Dans leur Déclaration, lancée au Sénat de la République le 21 septembre 2007, les poètes réunis lors du 1er Festival International de la poésie, à Paris, ont souligné que, selon leur vision, la parole poétique « s’oppose aux injustices sociales et aux diverses formes d’exclusion », qu’elle est « engagée… se lève contre la dégradation de l’environnement, de la biodiversité, et les menaces qui pèsent sur les différents écosystèmes qui constituent un bien commun de l’humanité ». Comparés à ces résolutions, les écrite de Raymond Matabosch se révèlent ultramodernes dans leur engagement qui prend racine dans un mode d’expression qui a une tradition millénaire
La poésie de Raymond Matabosch n’est pas toujours mélodieuse à lire, pas toujours agréable à intégrer, pas toujours coulante à déguster, mais toujours engagée. A ce titre, maniant l’art d’une expression poétique millénaire, il s’intègre dans un développement artistique résolument contemporain assumant le grand écart entre richesse de contenu et simplicité du contenant, richesse du ressenti et précision concise de l’énoncé, expression claire et association ambiguë, forme polie et idées tranchantes.

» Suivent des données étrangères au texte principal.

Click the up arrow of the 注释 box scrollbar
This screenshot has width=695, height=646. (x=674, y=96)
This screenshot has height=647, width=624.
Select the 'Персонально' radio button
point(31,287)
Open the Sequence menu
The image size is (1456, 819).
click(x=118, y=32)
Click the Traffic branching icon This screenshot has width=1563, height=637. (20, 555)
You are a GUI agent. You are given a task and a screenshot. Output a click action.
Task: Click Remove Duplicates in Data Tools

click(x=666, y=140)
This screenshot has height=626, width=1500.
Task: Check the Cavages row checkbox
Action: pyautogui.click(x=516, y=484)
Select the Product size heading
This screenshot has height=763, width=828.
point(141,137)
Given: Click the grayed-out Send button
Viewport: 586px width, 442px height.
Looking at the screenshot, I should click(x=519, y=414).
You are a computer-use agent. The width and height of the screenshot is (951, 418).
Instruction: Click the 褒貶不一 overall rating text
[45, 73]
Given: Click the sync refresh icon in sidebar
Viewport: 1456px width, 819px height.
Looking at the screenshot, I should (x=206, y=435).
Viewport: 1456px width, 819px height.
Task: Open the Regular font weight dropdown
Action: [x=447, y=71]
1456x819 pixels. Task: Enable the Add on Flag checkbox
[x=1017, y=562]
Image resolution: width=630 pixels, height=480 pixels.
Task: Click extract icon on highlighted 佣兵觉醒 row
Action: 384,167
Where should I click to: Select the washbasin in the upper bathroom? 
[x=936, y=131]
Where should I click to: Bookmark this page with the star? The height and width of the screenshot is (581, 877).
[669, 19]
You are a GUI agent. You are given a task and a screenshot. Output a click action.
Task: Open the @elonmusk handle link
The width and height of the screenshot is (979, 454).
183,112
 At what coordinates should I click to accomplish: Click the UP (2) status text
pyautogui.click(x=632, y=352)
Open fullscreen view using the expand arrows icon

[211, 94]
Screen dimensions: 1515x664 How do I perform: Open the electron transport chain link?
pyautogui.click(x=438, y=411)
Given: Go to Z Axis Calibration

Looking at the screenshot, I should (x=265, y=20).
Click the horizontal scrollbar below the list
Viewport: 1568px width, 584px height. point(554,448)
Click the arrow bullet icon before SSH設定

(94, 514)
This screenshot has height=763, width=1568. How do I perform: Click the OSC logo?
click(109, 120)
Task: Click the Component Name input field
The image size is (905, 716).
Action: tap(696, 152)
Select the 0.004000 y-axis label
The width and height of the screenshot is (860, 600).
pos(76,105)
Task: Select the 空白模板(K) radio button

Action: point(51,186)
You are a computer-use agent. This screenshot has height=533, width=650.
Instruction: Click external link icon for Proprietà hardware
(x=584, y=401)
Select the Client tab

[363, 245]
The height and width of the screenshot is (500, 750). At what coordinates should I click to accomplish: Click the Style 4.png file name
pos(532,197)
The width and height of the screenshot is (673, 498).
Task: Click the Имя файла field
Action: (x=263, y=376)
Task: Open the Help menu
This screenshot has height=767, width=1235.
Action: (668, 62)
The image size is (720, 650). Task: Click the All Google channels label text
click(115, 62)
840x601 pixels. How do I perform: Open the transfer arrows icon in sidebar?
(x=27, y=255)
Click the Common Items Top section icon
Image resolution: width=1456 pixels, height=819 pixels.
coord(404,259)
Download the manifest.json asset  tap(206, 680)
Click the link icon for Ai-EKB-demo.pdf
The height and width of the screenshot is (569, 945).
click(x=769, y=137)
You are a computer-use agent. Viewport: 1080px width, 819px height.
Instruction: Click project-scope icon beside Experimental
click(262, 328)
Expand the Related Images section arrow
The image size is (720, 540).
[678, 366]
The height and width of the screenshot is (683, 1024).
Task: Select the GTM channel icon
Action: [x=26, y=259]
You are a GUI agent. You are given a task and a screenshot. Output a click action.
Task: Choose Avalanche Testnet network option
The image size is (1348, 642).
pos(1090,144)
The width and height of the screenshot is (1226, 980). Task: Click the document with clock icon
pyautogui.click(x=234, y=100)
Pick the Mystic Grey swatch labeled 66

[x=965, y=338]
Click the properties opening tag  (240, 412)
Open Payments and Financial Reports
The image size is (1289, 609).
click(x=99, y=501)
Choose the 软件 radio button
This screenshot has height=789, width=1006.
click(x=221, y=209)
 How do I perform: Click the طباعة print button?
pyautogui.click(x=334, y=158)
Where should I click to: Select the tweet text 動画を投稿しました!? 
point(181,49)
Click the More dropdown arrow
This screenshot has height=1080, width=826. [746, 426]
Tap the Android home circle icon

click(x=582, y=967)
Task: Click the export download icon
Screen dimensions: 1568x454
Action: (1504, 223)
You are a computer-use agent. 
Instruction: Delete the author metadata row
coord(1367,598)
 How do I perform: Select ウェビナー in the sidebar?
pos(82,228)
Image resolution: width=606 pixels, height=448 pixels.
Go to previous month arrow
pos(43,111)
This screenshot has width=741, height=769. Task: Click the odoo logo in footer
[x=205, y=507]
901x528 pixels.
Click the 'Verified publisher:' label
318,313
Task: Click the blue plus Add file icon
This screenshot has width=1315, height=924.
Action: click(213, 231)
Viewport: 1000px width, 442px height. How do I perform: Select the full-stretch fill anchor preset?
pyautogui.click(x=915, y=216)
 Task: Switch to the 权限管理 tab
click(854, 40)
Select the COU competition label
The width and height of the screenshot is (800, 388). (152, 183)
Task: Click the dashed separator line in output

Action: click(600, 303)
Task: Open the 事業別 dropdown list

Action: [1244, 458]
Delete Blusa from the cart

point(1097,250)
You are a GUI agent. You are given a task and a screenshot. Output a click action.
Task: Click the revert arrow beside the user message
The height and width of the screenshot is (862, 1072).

Perles de cristal… La grande perle de Steinbeck… Le cristal…
La plus grande perle de cristal, n’est-ce pas une boule de cristal? Matière noble de par sa grande pureté, qui sait capter lumières, reflets et ombres et leur donner forme selon ses facettes. La boule en est le symbole le plus profond car sa surface sans facettes produit des reflets venant de sa profondeur. Si cette immense perle de cristal est synonyme d’expression de l’inconscient, les perles de cristal qu’offre Raymond Matabosch, seraient-elles autant de regards sur le monde, sur les émotions, sur l’homme, sur les événements, sur l’histoire, en connaissance inspirée?